NYAPRS Note: The following comes to us from Curt Decker, executive director of the National Disability Rights Network, which is the national organization for the federally mandated Protection and Advocacy (P&A) Systems and Client Assistance Programs (CAP).
Governor Cuomo has rightly sought to unify and move our Protection & Advocacy services from CQCAPD to a single outside agency that will strenuously work to protect the rights of New Yorkers with disabilities. However, the process has not been inclusive of the disability community’s feedback in assessing how best to do this and around the standard that applicants must meet.
According to the New York Times, negotiations have been underway between Disability Advocates and Syracuse University’s Burton Blatt Institute. Disability Advocates has a long, proven record of fighting to protect and advance the rights of New Yorkers with disabilities (e.g. protecting the community integration based rights of adult and nursing home residents with disabilities and in mandating humane treatment of state prisoners with psychiatric disabilities). BBI has a long record of working to advance the economic status and community participation of people with disabilities… but has no experience in the kinds of litigation that DAI and other P&As have waged that have led to critical advances for our community. BBI’s interest and experience here is apparently more on a public awareness and general policy focus.

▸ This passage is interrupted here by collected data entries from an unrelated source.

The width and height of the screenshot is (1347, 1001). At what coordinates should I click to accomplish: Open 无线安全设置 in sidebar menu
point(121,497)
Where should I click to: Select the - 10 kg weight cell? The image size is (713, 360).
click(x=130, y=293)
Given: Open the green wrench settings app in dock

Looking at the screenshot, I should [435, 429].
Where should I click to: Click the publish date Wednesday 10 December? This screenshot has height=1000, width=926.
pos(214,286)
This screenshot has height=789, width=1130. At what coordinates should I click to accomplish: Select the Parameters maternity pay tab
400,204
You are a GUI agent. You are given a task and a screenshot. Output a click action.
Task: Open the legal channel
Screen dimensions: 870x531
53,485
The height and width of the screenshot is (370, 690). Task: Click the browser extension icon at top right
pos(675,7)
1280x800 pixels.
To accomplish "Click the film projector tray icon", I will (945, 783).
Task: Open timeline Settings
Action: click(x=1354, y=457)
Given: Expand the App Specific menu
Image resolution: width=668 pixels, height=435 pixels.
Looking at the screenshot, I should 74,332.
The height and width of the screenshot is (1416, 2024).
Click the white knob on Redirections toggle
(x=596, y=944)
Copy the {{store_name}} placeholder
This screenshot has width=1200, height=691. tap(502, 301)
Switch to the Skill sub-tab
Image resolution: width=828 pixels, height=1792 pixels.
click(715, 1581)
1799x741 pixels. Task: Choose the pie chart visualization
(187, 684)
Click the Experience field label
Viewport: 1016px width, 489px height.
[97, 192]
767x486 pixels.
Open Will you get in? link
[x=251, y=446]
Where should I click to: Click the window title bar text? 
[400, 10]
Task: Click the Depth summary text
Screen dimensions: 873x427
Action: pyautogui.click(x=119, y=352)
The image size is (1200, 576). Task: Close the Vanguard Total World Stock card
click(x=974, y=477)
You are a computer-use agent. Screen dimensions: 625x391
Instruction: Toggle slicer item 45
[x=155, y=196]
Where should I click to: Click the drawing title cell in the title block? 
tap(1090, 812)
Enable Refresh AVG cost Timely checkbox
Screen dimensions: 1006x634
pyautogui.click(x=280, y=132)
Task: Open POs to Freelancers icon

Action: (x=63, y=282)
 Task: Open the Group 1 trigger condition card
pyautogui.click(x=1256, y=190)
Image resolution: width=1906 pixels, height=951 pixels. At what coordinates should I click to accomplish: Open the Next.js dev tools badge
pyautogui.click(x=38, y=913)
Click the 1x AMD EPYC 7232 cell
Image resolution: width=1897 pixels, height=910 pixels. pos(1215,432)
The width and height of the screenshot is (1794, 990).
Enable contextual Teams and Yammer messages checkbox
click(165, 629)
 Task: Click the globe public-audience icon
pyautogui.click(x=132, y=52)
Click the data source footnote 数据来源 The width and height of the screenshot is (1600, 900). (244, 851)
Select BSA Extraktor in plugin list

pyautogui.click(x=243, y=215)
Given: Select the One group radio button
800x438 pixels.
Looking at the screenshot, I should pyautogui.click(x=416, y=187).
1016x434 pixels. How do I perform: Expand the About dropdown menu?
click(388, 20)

NYAPRS has urged the Administration to back a design that puts a group with DAI’s strong record of enforcement at the top of any design for the new P&A. We further agree with ADAPT’s Bruce Darling that this process and ongoing policy work should have a strong disability community-led focus. Stay tuned for opportunities to advocate on this critical issue.
A Missed Opportunity in NY: Disability Rights Enforcement Threatened
After 30 years of a fractured, sometimes ineffective Protection and Advocacy System (P&A) in the state of New York, there is a once in a lifetime opportunity to create a single unified aggressive system that can use its unique legal authority to protect the civil rights people with disabilities of New York. Although in the current system, many of the subcontractors of the P&A system (run by the Commission on Quality Care – CQC) have provided exemplary services to the full range of people with disabilities, these services are not coordinated across the states leaving the P&A lacking in the full range of available legal remedies and with an inability to address systemic statewide systemic problems.
Governor Cuomo is now poised to designate an agency to serve as the comprehensive P&A for the state allowing New York to join the system of P&A agencies throughout the country that provides legally based consumer run advocacy services to promote rights enforcement, independence and inclusion of people with disabilities in all aspects of community life.
However, based on the recent NY Times article, there seems to be a back room deal occurring without input from the very community designated to determine the agencies priorities and who desperately needs these services. According to the Times, after a solicitation period seeking agencies to run the new P&A, two entities remained. Rather than choosing one, the Governor’s office has demanded a “shot gun wedding “ to allow both entities to share the federal funds.
It is time for the disability community to stand up and demand that the Governor choose an entity that has a demonstrated capacity and experience to provide legal services to protect the rights of people with disabilities in NY under the law. This work is too important for the possibility that precious resources of the P&A are syphoned off for work that can be done without the use of the only federal funds specifically designated for legal advocacy to protect the rights of disability community, non-disability rights related issues and/or for work that does not meet the requirements of the federal authorizing statutes.
The Disability Community must demand from the Governor an independent aggressive and comprehensive program that is accountable to the disability community… not the political or academic establishment.